How many of the lines below hold "computer"? Only the number, please.

>>>>

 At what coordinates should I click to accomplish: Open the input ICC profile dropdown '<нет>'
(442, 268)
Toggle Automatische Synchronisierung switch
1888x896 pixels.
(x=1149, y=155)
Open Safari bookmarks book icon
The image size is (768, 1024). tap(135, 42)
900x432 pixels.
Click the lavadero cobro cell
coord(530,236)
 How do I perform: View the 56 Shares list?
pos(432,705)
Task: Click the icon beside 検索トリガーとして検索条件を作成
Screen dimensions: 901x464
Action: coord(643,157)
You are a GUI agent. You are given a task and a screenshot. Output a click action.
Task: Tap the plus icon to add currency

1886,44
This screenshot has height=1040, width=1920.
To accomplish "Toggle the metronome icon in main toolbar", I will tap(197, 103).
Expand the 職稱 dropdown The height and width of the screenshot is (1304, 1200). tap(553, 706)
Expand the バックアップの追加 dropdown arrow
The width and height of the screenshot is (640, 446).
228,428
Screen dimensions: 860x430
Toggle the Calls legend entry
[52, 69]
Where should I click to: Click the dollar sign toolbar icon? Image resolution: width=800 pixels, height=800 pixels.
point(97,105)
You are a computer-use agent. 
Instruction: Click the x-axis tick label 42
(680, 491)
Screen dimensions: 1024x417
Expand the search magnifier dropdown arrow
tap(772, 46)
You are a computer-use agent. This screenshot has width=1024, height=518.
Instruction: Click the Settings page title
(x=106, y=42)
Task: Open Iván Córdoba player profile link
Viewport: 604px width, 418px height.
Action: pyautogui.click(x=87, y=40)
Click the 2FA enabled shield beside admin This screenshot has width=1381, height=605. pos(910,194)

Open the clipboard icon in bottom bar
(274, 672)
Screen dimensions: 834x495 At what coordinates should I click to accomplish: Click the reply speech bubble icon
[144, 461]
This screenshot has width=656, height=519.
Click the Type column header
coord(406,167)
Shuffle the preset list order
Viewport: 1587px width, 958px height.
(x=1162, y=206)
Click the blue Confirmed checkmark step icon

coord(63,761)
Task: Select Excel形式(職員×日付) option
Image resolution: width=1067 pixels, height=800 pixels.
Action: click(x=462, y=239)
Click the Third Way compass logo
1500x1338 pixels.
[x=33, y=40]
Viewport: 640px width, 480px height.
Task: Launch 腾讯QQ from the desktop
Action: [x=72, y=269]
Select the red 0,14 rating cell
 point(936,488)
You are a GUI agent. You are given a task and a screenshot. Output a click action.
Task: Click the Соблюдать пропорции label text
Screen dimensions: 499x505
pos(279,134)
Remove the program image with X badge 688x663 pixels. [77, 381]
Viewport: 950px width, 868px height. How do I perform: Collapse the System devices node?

<<<<

▶ [EXPECTED ANSWER]:
2